Question

Graph $$y=\sin x$$ for $$x$$ between $$-\pi / 2$$ and $$\pi / 2$$, and then reflect the graph about the line $$y=x$$ to obtain the graph of $$y=\sin ^{-1} x$$ between $$-\pi / 2$$ and $$\pi / 2$$.

Answer

**step1 Understanding and Identifying Key Points for the Graph of $$y=\sin x$$**

The problem asks us to graph the function $$y=\sin x$$. In mathematics, the sine function relates an angle to a specific value. While typically introduced in higher grades, for the purpose of plotting, we can identify key points within the given range for $$x$$, which is between $$-\frac{\pi}{2}$$ and $$\frac{\pi}{2}$$. These values represent specific angles.

We can find the corresponding $$y$$ values for some important $$x$$ values in this interval:

$$ \text{When } x = -\frac{\pi}{2}, \text{ then } y = \sin(-\frac{\pi}{2}) = -1 $$

$$ \text{So, a key point on the graph is } (-\frac{\pi}{2}, -1) $$

$$ \text{When } x = 0, \text{ then } y = \sin(0) = 0 $$

$$ \text{So, another key point on the graph is } (0, 0) $$

$$ \text{When } x = \frac{\pi}{2}, \text{ then } y = \sin(\frac{\pi}{2}) = 1 $$

$$ \text{So, a third key point on the graph is } (\frac{\pi}{2}, 1) $$

To graph $$y=\sin x$$, one would plot these points and draw a smooth curve connecting them.
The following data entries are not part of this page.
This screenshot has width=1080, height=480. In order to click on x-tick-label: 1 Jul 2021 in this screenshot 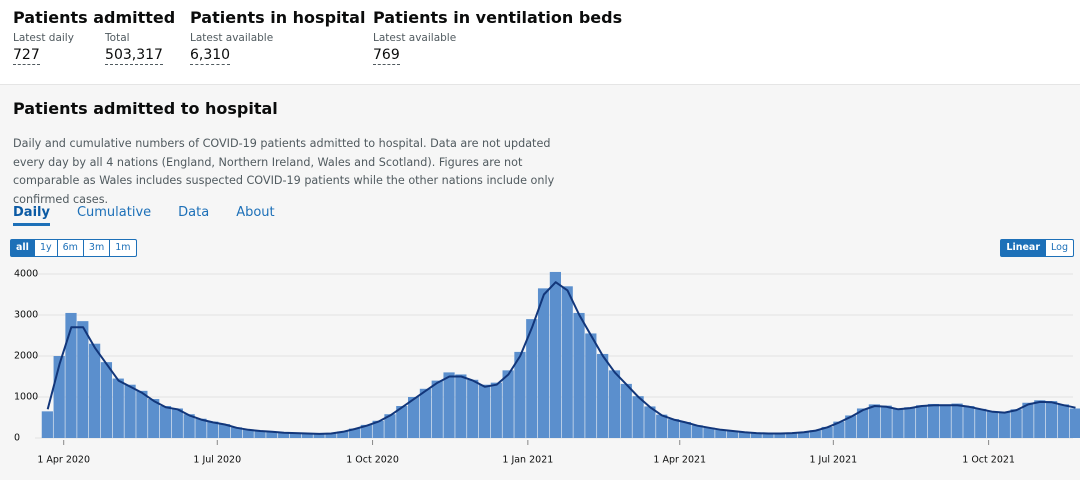, I will do `click(833, 460)`.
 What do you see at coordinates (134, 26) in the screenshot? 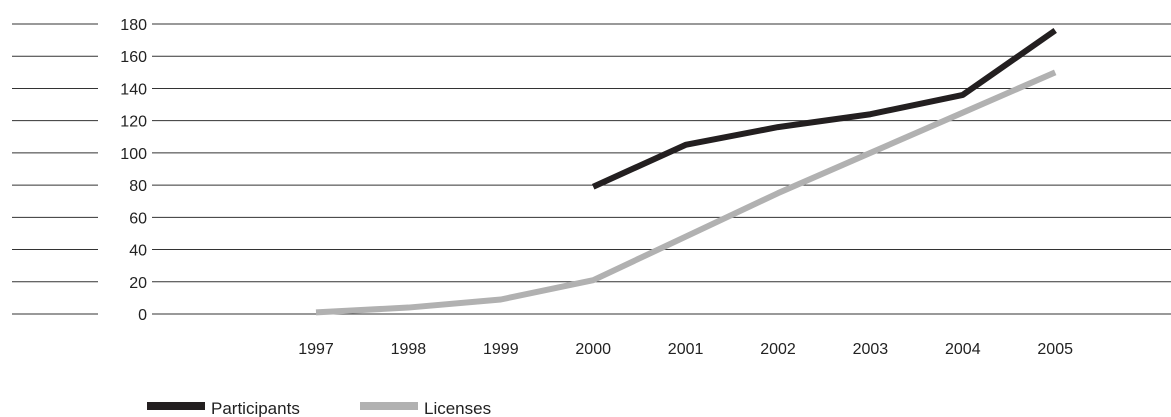
I see `y-tick-label: 180` at bounding box center [134, 26].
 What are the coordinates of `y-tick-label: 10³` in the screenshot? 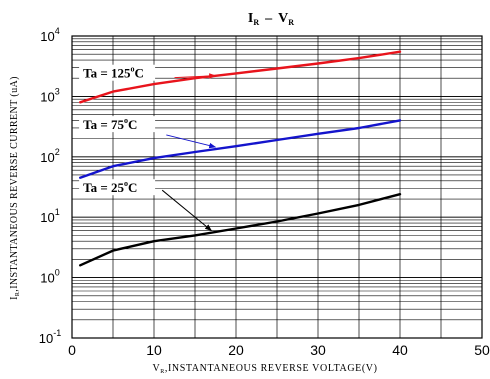 It's located at (50, 95).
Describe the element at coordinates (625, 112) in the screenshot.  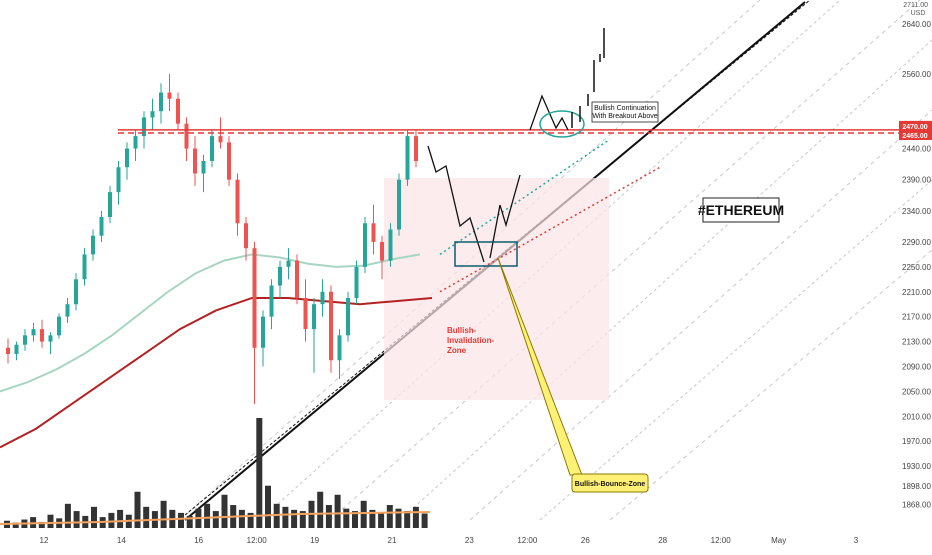
I see `continuation-label-box` at that location.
The curve starts at $$(- \frac{\pi}{2}, -1)$$, passes through $$(0, 0)$$, and ends at $$(\frac{\pi}{2}, 1)$$. The graph is continuously increasing over this interval.

**step2 Reflecting the Graph about the Line $$y=x$$ to Obtain $$y=\sin^{-1} x$$**

To reflect a graph about the line $$y=x$$, you simply swap the x-coordinate and the y-coordinate for every point on the original graph. If a point on the original graph is $$(a, b)$$, the corresponding point on the reflected graph will be $$(b, a)$$. This transformation helps us find the graph of the inverse function.
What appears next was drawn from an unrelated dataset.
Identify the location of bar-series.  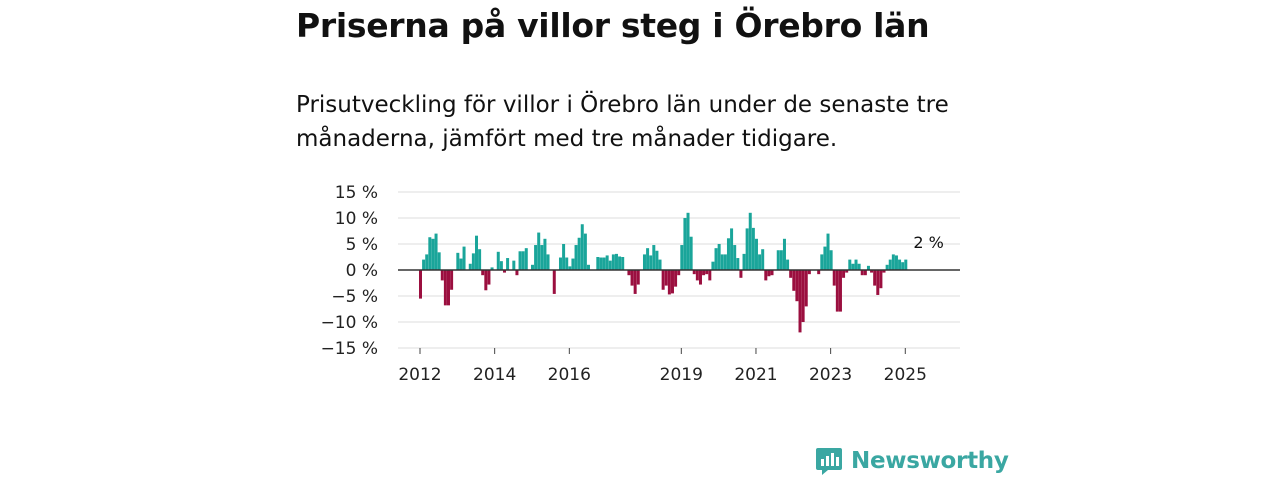
(664, 272).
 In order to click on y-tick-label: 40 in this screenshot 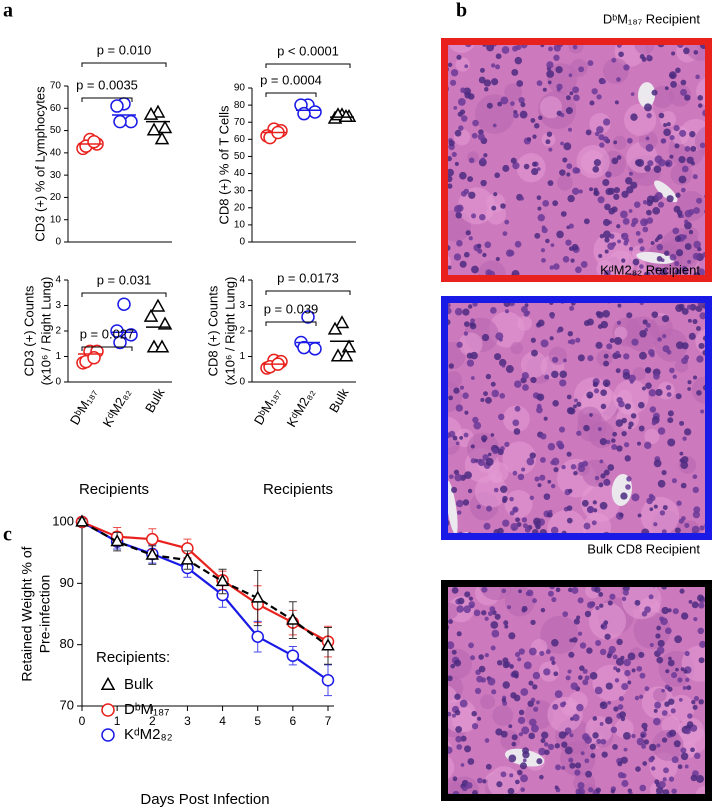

When we reflect the graph of $$y=\sin x$$ about the line $$y=x$$, the new function is $$x=\sin y$$, which is defined as $$y=\sin^{-1} x$$ (also known as arcsin x). Let's apply this reflection to the key points we found for $$y=\sin x$$:

$$ \text{The point } (-\frac{\pi}{2}, -1) \text{ on } y=\sin x \text{ becomes } (-1, -\frac{\pi}{2}) \text{ on } y=\sin^{-1} x $$

$$ \text{The point } (0, 0) \text{ on } y=\sin x \text{ becomes } (0, 0) \text{ on } y=\sin^{-1} x $$

$$ \text{The point } (\frac{\pi}{2}, 1) \text{ on } y=\sin x \text{ becomes } (1, \frac{\pi}{2}) \text{ on } y=\sin^{-1} x $$

So, to graph $$y=\sin^{-1} x$$, you would plot these new points: $$(-1, -\frac{\pi}{2})$$, $$(0, 0)$$, and $$(1, \frac{\pi}{2})$$. The graph of $$y=\sin^{-1} x$$ also forms a smooth, increasing curve, starting at $$(-1, -\frac{\pi}{2})$$, passing through $$(0, 0)$$, and ending at $$(1, \frac{\pi}{2})$$. Notice that the domain of $$y=\sin x$$ (which was $$x$$ from $$-\frac{\pi}{2}$$ to $$\frac{\pi}{2}$$) becomes the range of $$y=\sin^{-1} x$$, and the range of $$y=\sin x$$ (which was $$y$$ from $$-1$$ to $$1$$) becomes the domain of $$y=\sin^{-1} x$$.